Total RNA was isolated from fresh tissue samples using the Total RNA Extraction Kit (Solarbio Science Technology CO. Ltd., Beijing, China) following the manufacturer’s instructions. Total RNA (2 μg) was used for the synthesis of the first strand cDNA using the Revert Aid First Strand cDNA Synthesis Kit (Thermo Fisher, USA) under the conditions recommended by the supplier. For qRT-PCR, the SYBR green mix (Applied Biosystems) was used to run on PCR on a LightCycler 96 System (Roche, Germany). The data were displayed as 2-∆∆Ct values with GAPDH as the control. Sequences of the RT-PCR primers were shown in supplemental Table 1.
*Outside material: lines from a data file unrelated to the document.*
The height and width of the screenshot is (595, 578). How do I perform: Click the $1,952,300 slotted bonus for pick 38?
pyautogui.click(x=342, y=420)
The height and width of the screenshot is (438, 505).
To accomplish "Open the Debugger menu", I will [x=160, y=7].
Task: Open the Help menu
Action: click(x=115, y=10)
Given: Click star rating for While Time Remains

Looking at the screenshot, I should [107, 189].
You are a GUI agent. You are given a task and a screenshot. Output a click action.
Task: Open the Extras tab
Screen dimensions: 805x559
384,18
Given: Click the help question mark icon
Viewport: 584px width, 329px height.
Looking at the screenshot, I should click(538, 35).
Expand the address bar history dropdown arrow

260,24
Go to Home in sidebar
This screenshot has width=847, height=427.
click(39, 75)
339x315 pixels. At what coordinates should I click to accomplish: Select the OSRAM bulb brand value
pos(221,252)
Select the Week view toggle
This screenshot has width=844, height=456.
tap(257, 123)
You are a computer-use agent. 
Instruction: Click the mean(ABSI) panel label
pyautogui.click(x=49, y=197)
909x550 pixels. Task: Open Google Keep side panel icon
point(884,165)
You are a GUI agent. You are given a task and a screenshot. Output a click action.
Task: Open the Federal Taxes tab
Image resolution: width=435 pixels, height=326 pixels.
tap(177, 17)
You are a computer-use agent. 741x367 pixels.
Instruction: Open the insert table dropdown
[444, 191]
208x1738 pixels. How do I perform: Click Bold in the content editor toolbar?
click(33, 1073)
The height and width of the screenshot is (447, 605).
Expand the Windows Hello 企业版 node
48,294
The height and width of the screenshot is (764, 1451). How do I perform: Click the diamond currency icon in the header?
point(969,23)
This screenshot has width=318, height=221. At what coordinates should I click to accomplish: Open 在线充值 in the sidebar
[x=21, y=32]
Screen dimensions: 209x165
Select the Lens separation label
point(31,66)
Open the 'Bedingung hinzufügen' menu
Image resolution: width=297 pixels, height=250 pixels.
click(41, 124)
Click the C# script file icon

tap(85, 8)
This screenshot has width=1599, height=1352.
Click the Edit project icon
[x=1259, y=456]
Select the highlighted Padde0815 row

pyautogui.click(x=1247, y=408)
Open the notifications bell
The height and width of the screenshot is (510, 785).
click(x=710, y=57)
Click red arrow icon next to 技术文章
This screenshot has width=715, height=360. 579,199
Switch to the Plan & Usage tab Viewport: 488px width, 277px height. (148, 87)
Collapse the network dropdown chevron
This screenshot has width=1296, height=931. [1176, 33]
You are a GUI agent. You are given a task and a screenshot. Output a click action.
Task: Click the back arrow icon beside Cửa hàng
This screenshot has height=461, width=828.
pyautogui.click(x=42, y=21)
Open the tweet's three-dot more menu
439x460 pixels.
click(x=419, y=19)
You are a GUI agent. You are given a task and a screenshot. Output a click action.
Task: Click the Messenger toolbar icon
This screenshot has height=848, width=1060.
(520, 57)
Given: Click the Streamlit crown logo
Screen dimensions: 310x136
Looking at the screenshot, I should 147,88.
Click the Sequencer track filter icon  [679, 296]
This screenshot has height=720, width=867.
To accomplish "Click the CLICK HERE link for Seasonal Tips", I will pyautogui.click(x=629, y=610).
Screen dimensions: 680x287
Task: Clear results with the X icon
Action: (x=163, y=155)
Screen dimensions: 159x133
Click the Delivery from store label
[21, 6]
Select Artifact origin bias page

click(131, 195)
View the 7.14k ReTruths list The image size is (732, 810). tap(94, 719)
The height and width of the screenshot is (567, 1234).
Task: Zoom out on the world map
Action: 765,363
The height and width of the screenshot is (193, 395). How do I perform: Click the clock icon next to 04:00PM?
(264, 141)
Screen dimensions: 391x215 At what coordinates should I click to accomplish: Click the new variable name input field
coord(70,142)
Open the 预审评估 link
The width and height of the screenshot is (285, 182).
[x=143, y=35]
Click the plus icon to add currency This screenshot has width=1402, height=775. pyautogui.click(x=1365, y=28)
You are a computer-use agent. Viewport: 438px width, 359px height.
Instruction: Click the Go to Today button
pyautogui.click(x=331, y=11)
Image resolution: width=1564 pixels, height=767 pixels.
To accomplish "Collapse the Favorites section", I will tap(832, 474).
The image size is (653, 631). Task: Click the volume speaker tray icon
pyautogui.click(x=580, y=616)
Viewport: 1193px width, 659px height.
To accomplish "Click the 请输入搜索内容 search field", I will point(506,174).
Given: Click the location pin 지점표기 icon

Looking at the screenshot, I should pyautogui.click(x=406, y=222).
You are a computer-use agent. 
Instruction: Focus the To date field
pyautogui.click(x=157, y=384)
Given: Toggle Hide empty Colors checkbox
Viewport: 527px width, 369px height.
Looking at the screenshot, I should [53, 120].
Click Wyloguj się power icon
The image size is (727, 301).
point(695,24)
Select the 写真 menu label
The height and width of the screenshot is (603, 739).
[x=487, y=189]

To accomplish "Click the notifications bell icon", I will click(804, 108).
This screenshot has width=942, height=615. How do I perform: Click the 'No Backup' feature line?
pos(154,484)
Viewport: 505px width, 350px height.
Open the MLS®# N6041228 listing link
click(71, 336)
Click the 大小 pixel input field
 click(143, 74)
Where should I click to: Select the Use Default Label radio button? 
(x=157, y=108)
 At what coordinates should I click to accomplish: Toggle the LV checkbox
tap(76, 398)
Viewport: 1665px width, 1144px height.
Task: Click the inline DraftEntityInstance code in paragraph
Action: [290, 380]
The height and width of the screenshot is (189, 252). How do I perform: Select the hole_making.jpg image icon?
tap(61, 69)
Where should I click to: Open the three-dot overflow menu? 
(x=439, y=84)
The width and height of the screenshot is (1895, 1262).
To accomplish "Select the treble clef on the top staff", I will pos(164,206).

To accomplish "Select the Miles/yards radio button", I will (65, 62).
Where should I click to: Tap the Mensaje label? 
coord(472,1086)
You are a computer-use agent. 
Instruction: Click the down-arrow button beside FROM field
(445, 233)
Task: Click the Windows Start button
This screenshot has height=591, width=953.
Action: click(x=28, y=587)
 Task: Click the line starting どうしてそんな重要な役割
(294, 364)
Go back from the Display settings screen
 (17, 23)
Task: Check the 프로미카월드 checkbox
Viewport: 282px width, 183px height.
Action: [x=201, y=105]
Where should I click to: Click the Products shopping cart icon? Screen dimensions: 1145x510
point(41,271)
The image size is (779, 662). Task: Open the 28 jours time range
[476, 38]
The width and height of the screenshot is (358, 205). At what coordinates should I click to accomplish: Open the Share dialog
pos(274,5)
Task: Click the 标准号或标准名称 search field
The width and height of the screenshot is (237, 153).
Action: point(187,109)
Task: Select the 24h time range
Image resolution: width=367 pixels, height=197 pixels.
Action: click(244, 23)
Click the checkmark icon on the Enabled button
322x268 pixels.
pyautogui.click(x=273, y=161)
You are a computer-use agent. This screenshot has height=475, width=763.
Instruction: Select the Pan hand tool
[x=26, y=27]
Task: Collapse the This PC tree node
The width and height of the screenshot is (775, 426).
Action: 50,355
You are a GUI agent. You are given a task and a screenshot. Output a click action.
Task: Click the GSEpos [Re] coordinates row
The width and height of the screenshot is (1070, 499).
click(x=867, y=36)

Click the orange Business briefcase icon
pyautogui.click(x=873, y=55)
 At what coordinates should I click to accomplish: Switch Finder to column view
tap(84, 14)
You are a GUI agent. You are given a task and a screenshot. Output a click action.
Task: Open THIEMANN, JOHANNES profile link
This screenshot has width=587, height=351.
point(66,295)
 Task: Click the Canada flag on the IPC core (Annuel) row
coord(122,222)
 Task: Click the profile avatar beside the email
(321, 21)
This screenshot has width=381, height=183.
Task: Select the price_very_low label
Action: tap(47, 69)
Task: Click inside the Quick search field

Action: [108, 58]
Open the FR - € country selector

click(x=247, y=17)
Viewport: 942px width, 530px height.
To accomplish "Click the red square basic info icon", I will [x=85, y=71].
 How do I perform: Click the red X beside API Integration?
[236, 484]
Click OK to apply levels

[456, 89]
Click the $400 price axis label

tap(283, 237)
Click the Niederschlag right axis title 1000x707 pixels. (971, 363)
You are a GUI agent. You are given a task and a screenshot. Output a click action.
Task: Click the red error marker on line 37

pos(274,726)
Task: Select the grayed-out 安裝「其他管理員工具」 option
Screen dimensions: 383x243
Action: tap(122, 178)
Protein extraction and western blot analysis

Briefly, for tissue protein extraction, the OVCAR3 cells were homogenized in ice-cold RIPA (radioimmunoprecipitation assay) lysis buffer. The cell lysates were incubated in ice for 30 min followed by centrifugation at 12, 000 rpm for 10 min. The protein concentration of cells extracts was determined using the BCA Protein assay Kit (Pierce). For western blot, the protein (20 μg) were loaded into 12% polyacrylamide-SDS gradient gels and then transferred to a PVDF membrane. The PVDF membrane was blocked with 1% BSA. The antibodies E-cadherin (Cell Signaling), Vimentin (Cell Signaling), snail (Cell Signaling), N-cadherin (Cell Signaling), β-actin (Sigma-Aldrich), total AKT (Cell Signaling), p-AKT (Ser473) (Cell Signaling), p-AKT (Thr308) (Cell Signaling), were applied for protein detection.

Data analysis

Kaplan Meier (KM) plotter (http://kmplot.com/analysis) online tool to associate the presence of genomic transcripts with overall survival (OS) in ovarian cancer patients.

Statistical analysis

The normality of the variables was tested by the Shapiro-Wilk normality test. Wilcoxon-Signed Rank test was used in comparing the differences between the continuous variables. Kruskal–Wallis tests and Mann-Whitney U were used to compare the differences among more than two groups. Correlation coefficients were computed using Partial Spearman and distance correlation analyses. Logistic regression was used to test the univariate and multivariate analyses of the clinicopathologic factors associated with SAA. Kaplan-Meier survival curves were generated and compared statistically by the log-rank test. The p-value < 0.05 indicates a statistically significant. All statistical analyses were performed using IBM SPSS 22.0 and GraphPad Prism 8.